Le résultat de « Intensity Ghost », ce qu’on peut en comprendre tant la musique instrumentale de bout en bout laisse peu de place aux interprétations, c’est l’impression d’entendre les chutes d’un disque du Zeppelin sans la voix de bateleur de Robert Plant. Est-ce un bien, est-ce un bien ? Dans tous les cas pas un mal. De l’école des mélodistes, Forsyth puisse ici dans une technique maitrisée qui lui permet d’éviter le sobriquet de technicien. Pas de solo gras du bide, peu de déchets, cinq chansons. Point barre (ou barré, vu le contexte).
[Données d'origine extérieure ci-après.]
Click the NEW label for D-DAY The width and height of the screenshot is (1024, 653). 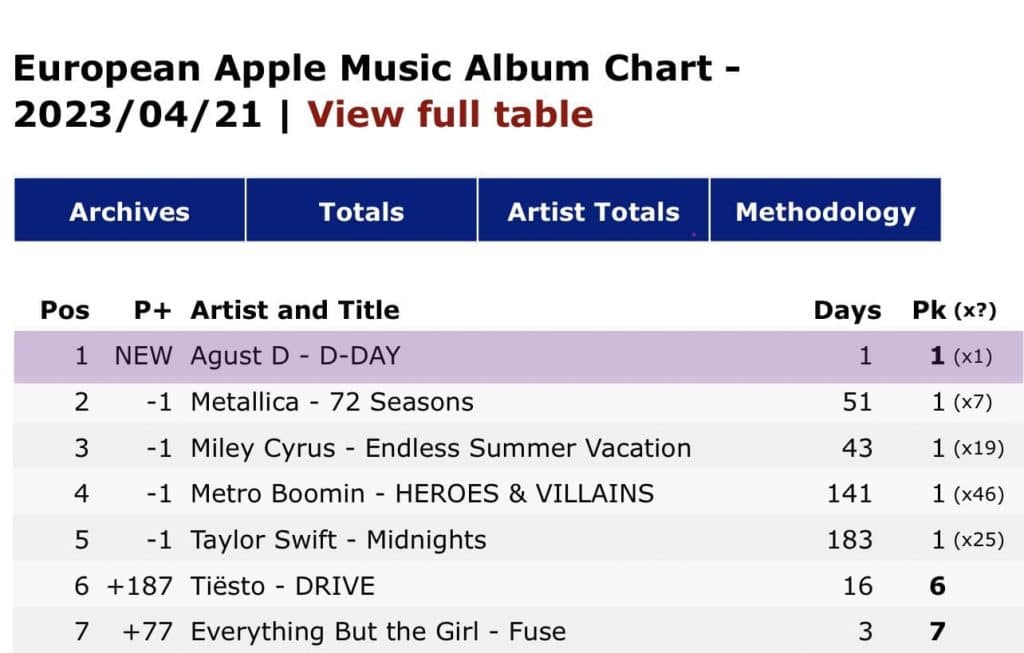(143, 356)
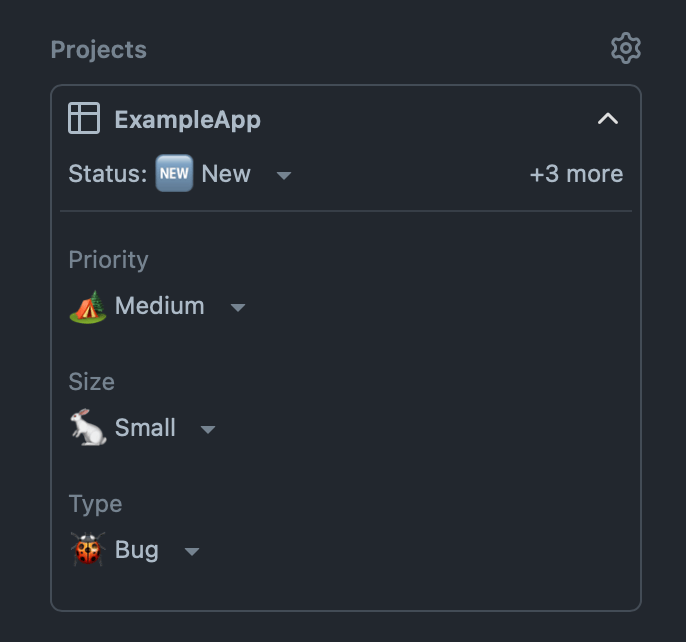Open the Priority dropdown arrow
This screenshot has height=642, width=686.
tap(238, 307)
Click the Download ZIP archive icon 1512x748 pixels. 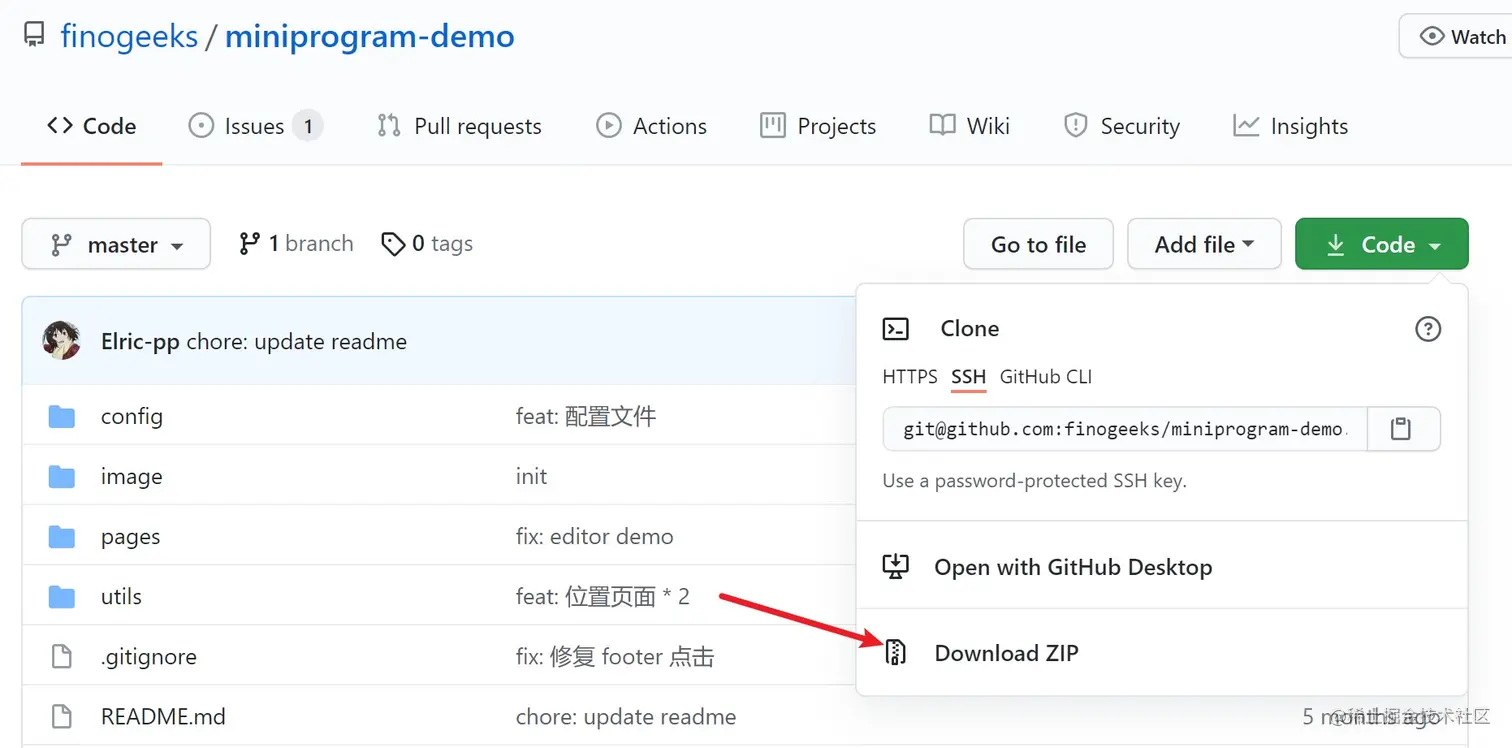(895, 653)
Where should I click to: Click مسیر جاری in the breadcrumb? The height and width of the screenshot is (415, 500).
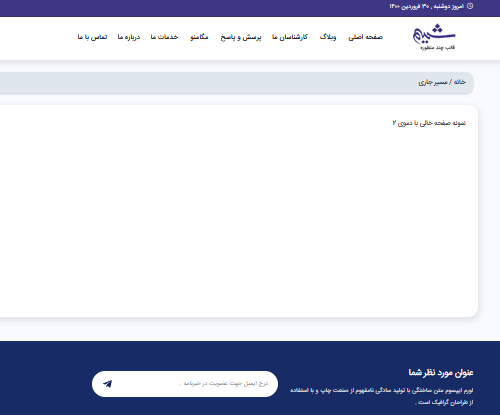pos(433,82)
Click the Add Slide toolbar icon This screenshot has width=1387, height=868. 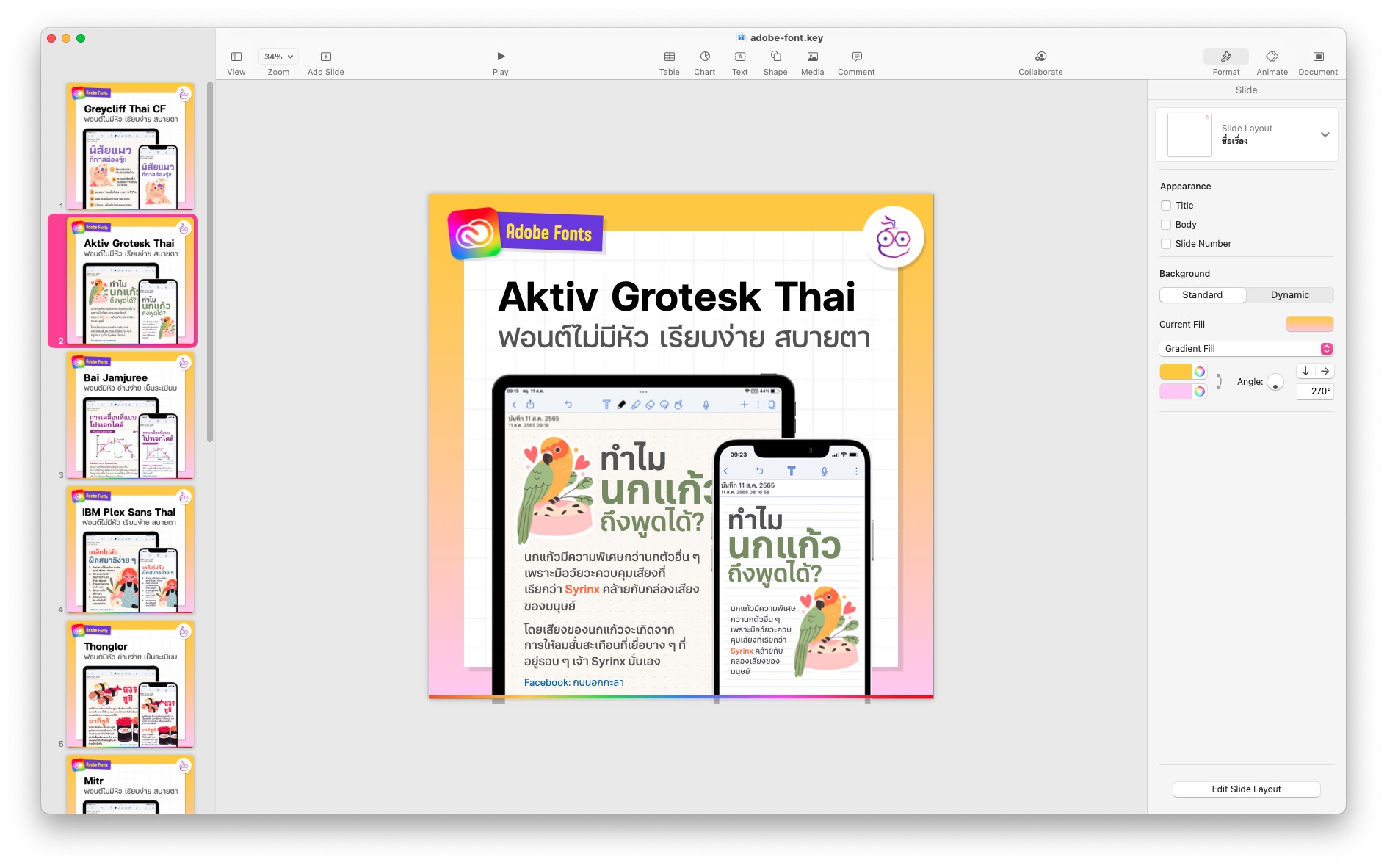325,57
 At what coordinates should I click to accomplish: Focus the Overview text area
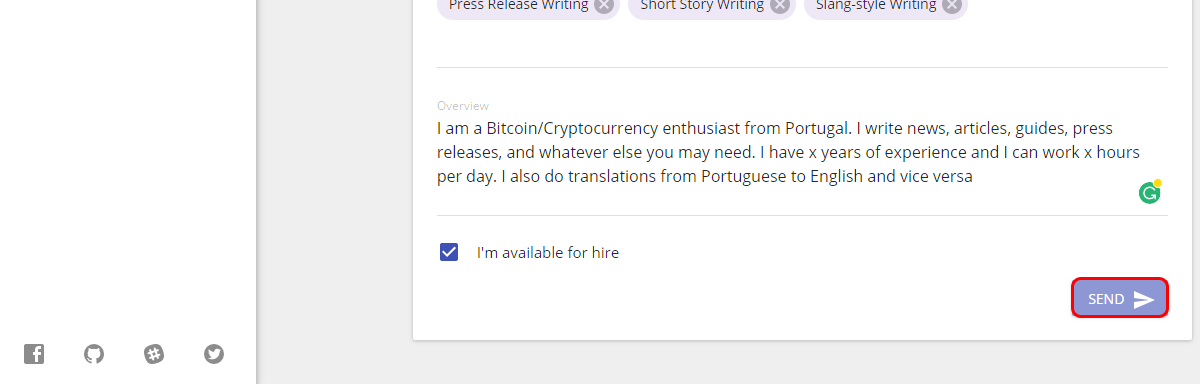click(x=802, y=153)
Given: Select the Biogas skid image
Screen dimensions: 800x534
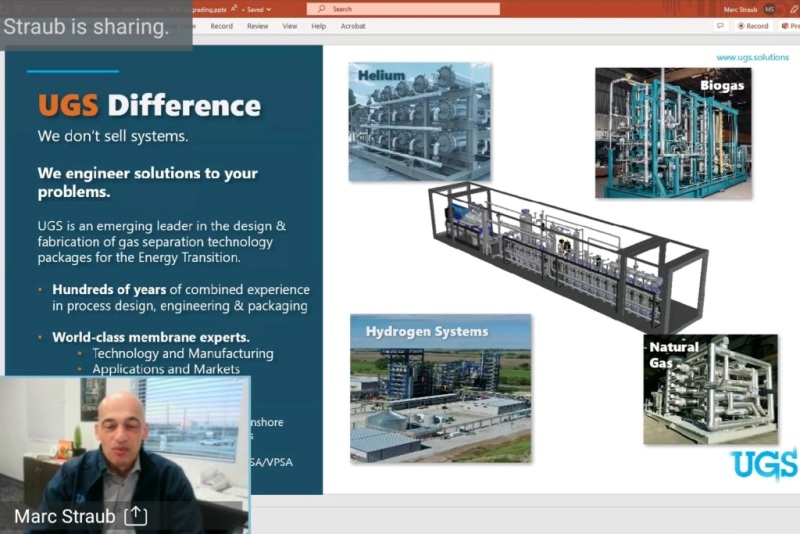Looking at the screenshot, I should pos(672,132).
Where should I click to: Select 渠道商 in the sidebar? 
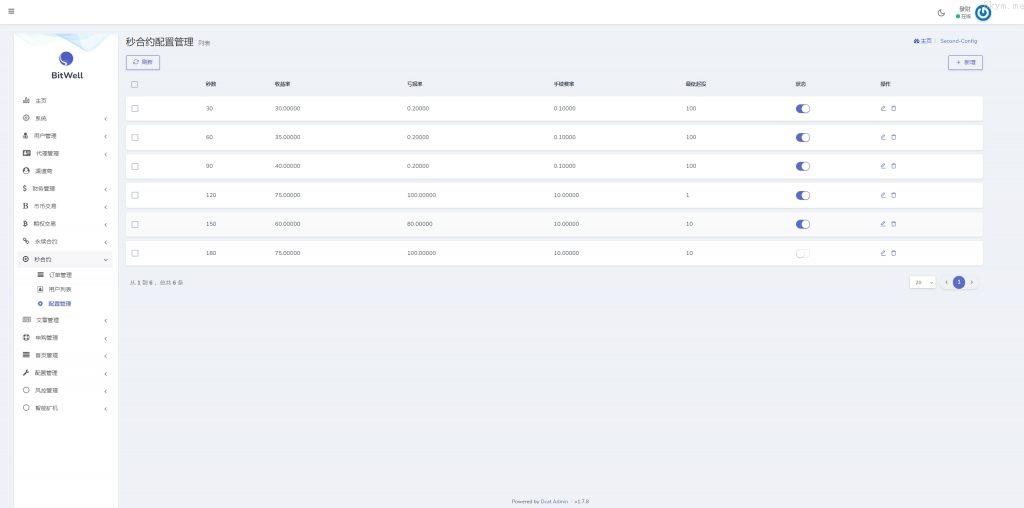(x=44, y=171)
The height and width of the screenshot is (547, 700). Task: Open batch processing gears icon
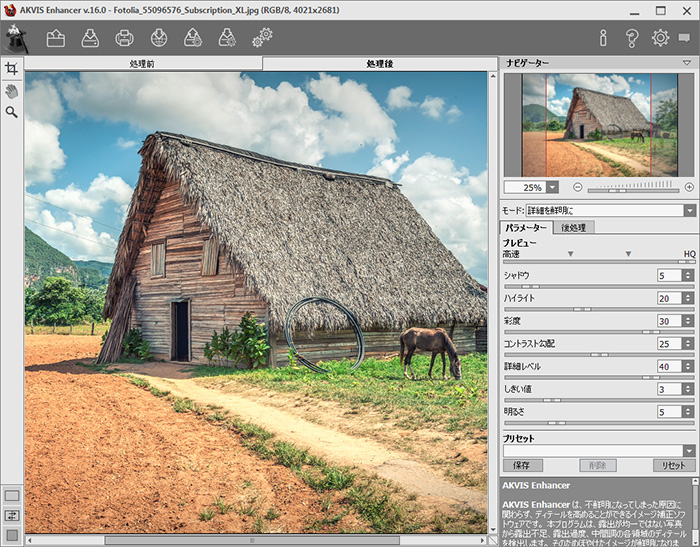pos(262,39)
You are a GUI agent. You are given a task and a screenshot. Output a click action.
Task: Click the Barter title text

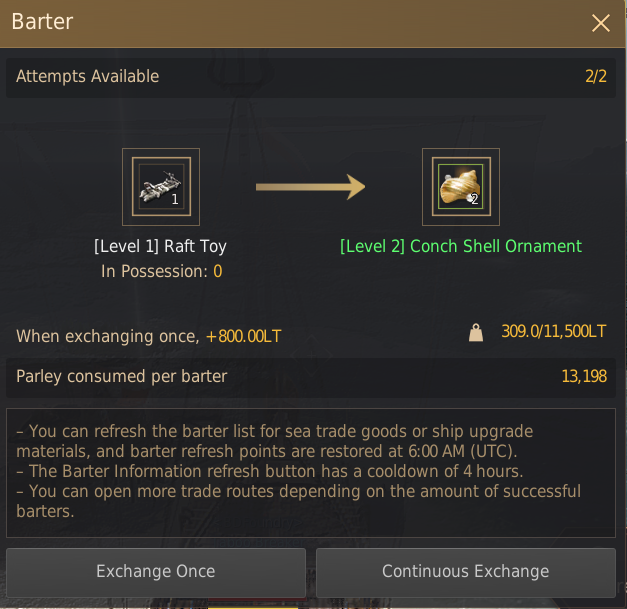tap(42, 22)
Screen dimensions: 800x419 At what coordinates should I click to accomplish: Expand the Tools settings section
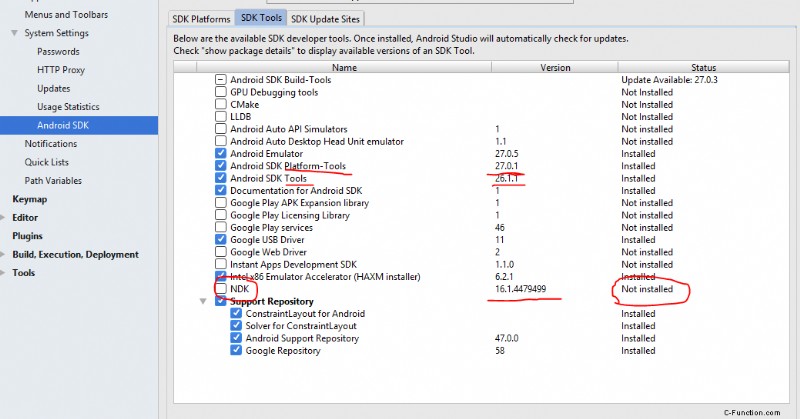pyautogui.click(x=5, y=272)

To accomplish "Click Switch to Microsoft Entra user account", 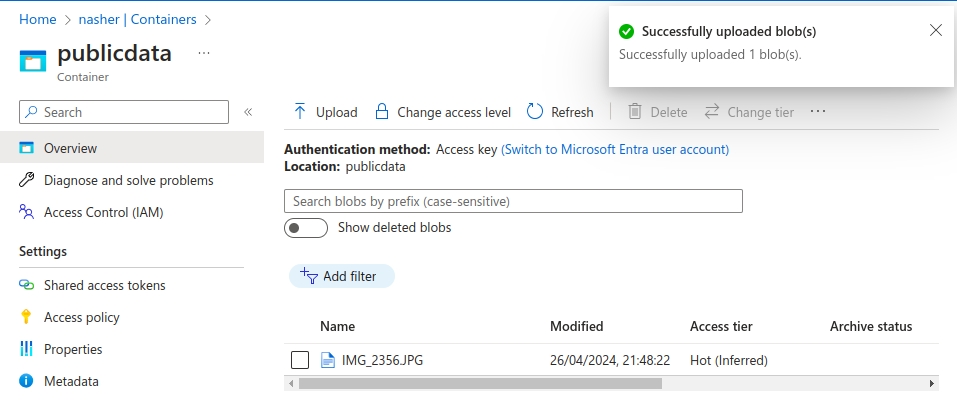I will tap(615, 149).
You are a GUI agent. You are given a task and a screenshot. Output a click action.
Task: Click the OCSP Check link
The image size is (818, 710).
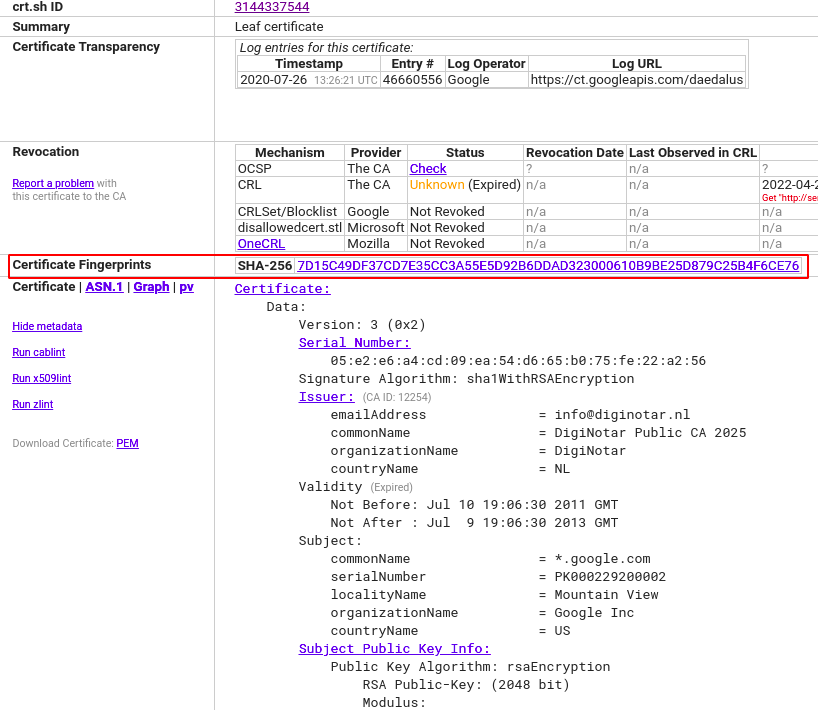[428, 169]
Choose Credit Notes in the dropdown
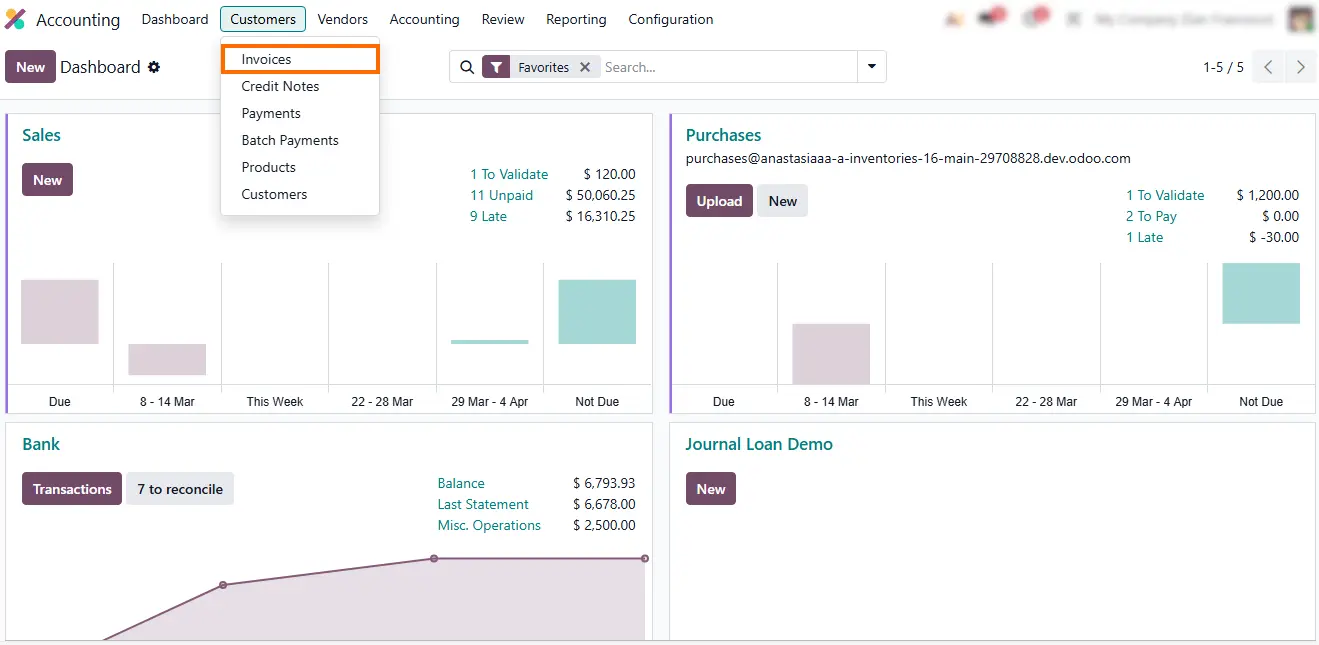The height and width of the screenshot is (645, 1319). 280,86
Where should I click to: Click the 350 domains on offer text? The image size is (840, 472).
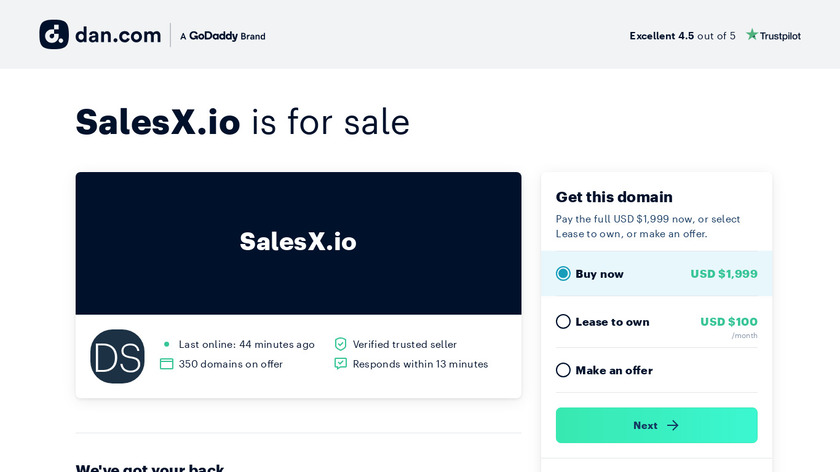point(230,364)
Un certain art de la concision où les notes alignées forment un paysage typiquement américain qui pourrait autant évoquer Endless Boogie (en moins boogie) que Earth, en accéléré. Une musique de cowboy dans un monde sans John Wayne, forcément un peu désuète, où le mime Marceau chercherait la porte de sortie dans la maison de Holy.

Bon évidemment, c’est pas tout ça mais Forsyth, avec son look de peigne cul abonné au Starbucks de périphérique, ne sera jamais Tom Verlaine ni aucune des idoles que vous auriez aimé connaître du temps de votre jeunesse – à la place vous avez eu Jean-Louis Aubert et c’est peut-être tout ce que vous méritiez. Ca n’empêche que si vous souhaitiez oublier pendant 40 minutes la légende de Jimmy, « Intensity Ghost » s’avèrera un excellent moyen pour tourner la Page.